Question

Use a second degree Taylor polynomial centered appropriately to approximate the expression given.\n$$\\tan^{-1}(0.75)$$

Answer

**step1 Identify the Function and Choose the Center**

The expression to approximate is $$\tan^{-1}(0.75)$$. We will define a function $$f(x)$$ for this expression. The value we want to approximate is when $$x = 0.75$$. A Taylor polynomial needs to be centered at a specific point, let's call it $$a$$. For simplicity and ease of calculation, especially since $$0.75$$ is close to $$0$$, we choose to center our polynomial at $$a=0$$. This type of Taylor polynomial is also known as a Maclaurin polynomial.

$$f(x) = \tan^{-1}(x)$$

The center of the polynomial is $$a=0$$.

**step2 State the Formula for a Second-Degree Taylor Polynomial**

A second-degree Taylor polynomial, denoted as $$P_2(x)$$, centered at $$a$$ is given by the formula:

$$P_2(x) = f(a) + f'(a)(x-a) + \frac{f''(a)}{2!}(x-a)^2$$

To use this formula, we need to find the function's value and its first and second derivatives at the chosen center $$a=0$$.
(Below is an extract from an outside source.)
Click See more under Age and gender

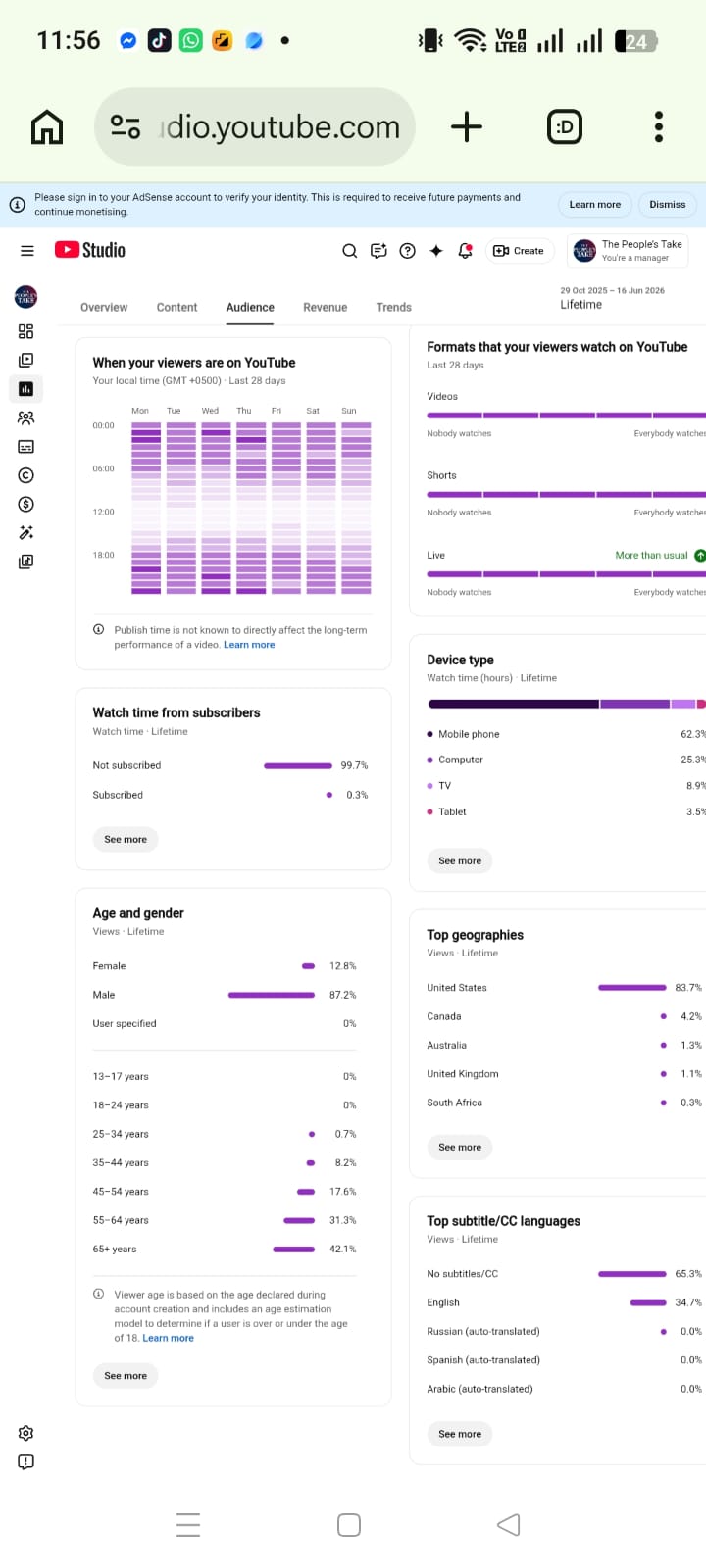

**step3 Calculate the Function Value and Its Derivatives at the Center**

First, evaluate the function $$f(x)$$ at $$a=0$$.

$$f(0) = \tan^{-1}(0) = 0$$

Next, find the first derivative of $$f(x)$$, denoted as $$f'(x)$$, and evaluate it at $$a=0$$.

$$f'(x) = \frac{d}{dx}(\tan^{-1}(x)) = \frac{1}{1+x^2}$$

$$f'(0) = \frac{1}{1+0^2} = \frac{1}{1} = 1$$

Finally, find the second derivative of $$f(x)$$, denoted as $$f''(x)$$, and evaluate it at $$a=0$$.

$$f''(x) = \frac{d}{dx}\left(\frac{1}{1+x^2}\right) = \frac{d}{dx}((1+x^2)^{-1})$$

Using the chain rule for differentiation:

$$f''(x) = -1 \cdot (1+x^2)^{-2} \cdot (2x) = \frac{-2x}{(1+x^2)^2}$$

$$f''(0) = \frac{-2 \cdot 0}{(1+0^2)^2} = \frac{0}{1} = 0$$

**step4 Construct the Second-Degree Taylor Polynomial**

Now, substitute the values of $$f(0)$$, $$f'(0)$$, and $$f''(0)$$ into the Taylor polynomial formula with $$a=0$$.

$$P_2(x) = f(0) + f'(0)(x-0) + \frac{f''(0)}{2!}(x-0)^2$$

Substituting the calculated values:

$$P_2(x) = 0 + 1(x) + \frac{0}{2}(x^2)$$

$$P_2(x) = x$$

**step5 Approximate the Given Expression**

To approximate $$\tan^{-1}(0.75)$$, substitute $$x=0.75$$ into the second-degree Taylor polynomial $$P_2(x)$$.

$$P_2(0.75) = 0.75$$

Therefore, the approximation of $$\tan^{-1}(0.75)$$ using a second-degree Taylor polynomial centered at $$0$$ is $$0.75$$.